Sin embargo, añade, "nadie sabe dónde termina una secuencia de shocks y comienza una confluencia". Cuando la economía ya había absorbido el shock inflacionario y las altas tasas de interés cuando los aranceles volvieron a golpearla, y aun así no hubo recesión. Ahora, cuando parecía que la economía recuperaba estabilidad, ha llegado un nuevo shock. "A medida que se difumina la línea entre una secuencia manejable de shocks y una confluencia insostenible, el riesgo para la economía es evidente", advierte Carlsson-Szlezak.

Para este economista, el impacto de la guerra es muy visible en los titulares y en los precios de la energía, pero su efecto en la economía "es de todo menos claro", pues la guerra "siempre obliga a los analistas a hacer previsiones macroeconómicas poco fiables, sumadas a giros geopolíticos impredecibles".

Además, el manido recurso de recurrir a la historia no suele funcionar, tanto por la heterogeneidad de las situaciones como por el riesgo a realizar malas interpretaciones. Por ejemplo, las crisis petroleras de los 70 causaron tanto daño porque las expectativas de inflación no estaban ancladas, lo que permitió que los precios altos se trasladaran sin freno a las tasas de interés. Esto limitó gravemente la capacidad de la política monetaria y fiscal para responder a la debilidad económica. En cambio, en el presente las expectativas de inflación están firmemente ancladas.

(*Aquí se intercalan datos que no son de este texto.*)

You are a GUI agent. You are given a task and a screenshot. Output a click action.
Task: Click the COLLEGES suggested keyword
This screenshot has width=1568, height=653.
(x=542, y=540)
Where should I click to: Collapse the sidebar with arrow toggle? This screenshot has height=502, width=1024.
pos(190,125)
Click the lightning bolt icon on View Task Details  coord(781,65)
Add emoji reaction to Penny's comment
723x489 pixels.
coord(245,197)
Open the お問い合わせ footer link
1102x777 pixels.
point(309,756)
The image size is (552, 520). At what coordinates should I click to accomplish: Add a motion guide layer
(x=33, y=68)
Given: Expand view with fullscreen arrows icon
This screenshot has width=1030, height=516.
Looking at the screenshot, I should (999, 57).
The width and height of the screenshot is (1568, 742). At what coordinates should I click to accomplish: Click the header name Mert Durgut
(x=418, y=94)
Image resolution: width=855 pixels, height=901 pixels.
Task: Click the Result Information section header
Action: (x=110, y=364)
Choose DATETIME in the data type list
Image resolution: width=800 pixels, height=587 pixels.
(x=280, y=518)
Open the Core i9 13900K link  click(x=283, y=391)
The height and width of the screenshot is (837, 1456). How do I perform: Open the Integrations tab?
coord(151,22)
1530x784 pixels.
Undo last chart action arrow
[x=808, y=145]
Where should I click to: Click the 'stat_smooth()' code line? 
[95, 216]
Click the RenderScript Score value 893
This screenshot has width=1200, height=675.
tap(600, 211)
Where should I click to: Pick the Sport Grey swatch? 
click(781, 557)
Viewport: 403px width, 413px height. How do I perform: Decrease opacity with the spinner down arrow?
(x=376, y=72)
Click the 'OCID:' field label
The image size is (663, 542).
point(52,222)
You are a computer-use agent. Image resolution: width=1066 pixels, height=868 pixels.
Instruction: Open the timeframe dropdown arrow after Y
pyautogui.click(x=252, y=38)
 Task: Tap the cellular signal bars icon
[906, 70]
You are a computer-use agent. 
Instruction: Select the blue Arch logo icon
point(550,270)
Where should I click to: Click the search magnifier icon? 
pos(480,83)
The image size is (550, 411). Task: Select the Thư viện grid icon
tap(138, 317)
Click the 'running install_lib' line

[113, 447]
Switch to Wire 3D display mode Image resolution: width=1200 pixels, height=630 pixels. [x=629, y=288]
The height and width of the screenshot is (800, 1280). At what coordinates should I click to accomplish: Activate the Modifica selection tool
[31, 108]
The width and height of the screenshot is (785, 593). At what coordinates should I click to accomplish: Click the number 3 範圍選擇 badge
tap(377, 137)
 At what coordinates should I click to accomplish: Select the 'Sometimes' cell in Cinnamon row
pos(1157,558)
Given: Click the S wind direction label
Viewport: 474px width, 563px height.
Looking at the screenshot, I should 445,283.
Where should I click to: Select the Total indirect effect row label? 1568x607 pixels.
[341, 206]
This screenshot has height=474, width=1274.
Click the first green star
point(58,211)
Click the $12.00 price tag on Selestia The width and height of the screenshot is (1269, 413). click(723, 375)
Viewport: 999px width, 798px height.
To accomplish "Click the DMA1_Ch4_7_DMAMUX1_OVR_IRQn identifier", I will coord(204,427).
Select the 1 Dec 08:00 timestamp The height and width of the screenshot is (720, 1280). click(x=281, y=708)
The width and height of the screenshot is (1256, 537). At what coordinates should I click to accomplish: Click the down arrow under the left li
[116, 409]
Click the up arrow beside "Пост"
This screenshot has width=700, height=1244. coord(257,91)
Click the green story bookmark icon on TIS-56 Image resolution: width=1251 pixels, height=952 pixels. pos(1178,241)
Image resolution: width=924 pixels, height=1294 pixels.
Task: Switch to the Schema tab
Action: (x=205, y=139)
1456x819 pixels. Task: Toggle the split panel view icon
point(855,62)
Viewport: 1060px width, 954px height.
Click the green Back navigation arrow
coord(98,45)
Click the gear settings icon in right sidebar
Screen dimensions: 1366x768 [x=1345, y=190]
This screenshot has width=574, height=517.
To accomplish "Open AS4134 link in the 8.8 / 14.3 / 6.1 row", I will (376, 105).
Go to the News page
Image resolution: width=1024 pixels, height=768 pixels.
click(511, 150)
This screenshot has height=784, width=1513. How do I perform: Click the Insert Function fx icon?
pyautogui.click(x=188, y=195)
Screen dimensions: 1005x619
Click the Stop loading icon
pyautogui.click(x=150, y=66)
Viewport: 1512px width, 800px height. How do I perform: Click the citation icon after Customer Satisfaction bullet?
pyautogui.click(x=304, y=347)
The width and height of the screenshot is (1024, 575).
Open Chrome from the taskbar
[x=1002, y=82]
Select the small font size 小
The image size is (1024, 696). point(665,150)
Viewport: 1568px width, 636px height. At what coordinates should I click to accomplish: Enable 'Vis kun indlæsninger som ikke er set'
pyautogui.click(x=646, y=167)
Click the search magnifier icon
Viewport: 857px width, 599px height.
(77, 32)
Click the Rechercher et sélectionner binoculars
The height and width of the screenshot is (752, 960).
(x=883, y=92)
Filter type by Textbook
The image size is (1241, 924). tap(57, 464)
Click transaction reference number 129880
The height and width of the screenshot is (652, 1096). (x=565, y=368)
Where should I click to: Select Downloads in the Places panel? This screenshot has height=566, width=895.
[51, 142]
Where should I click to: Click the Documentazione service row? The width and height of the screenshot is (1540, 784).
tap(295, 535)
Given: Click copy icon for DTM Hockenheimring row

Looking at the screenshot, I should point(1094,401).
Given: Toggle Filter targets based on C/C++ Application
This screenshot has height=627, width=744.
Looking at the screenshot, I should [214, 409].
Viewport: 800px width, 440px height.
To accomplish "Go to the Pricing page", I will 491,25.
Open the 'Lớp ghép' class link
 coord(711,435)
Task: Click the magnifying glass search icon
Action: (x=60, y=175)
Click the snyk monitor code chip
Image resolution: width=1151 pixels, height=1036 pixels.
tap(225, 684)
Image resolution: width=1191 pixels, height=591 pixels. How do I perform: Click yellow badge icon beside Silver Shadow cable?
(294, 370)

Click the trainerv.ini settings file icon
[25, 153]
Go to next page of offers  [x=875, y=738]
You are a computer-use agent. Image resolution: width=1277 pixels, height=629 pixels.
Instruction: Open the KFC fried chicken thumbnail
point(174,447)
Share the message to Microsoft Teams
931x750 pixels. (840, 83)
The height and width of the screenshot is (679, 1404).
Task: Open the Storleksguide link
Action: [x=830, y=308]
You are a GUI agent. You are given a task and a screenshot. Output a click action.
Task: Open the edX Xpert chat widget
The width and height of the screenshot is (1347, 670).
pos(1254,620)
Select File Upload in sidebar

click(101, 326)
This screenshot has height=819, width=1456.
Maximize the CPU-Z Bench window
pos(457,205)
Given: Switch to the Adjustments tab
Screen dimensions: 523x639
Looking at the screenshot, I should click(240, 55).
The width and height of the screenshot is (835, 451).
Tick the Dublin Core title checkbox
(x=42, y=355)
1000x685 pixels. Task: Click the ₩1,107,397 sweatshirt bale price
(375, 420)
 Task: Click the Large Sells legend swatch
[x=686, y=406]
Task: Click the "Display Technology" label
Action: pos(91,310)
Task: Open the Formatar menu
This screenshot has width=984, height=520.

En el caso de la recesión de principios de la década de 1990, la sensibilidad a los precios del petróleo era mucho mayor que ahora, ya que la economía utilizaba el doble de energía por unidad de producción que hoy. "Tras la Operación Tormenta del Desierto, los precios del petróleo volvieron a niveles moderados, eliminando ese obstáculo para la recuperación. El contexto importa", señala este experto.

Por ello, Carlsson-Szlezak cree que lo mejor que se puede hacer en esta situación es "analizar los factores geopolíticos", así como "los canales por los cuales la crisis energética se transmite a la economía real". Y, en este caso, es la duración del conflicto, especialmente del cierre del estrecho de Ormuz, y no el precio lo que realmente importa en esta crisis.

En este sentido, este experto cree que los mercados financieros, aunque están lejos de ser infalibles, pueden ofrecer una buena estimación sobre la duración del conflicto. "Mientras que el precio del petróleo a corto plazo ha subido más de un 40%, el precio para finales de 2026 ha subido de forma más moderada, algo más de un 20%", destaca. Es decir, los operadores consideran que la duración de la guerra está "contenida" y que el shock "es más bien una interrupción temporal" de un régimen de precios más bajos, en lugar de un cambio estructural hacia precios altos.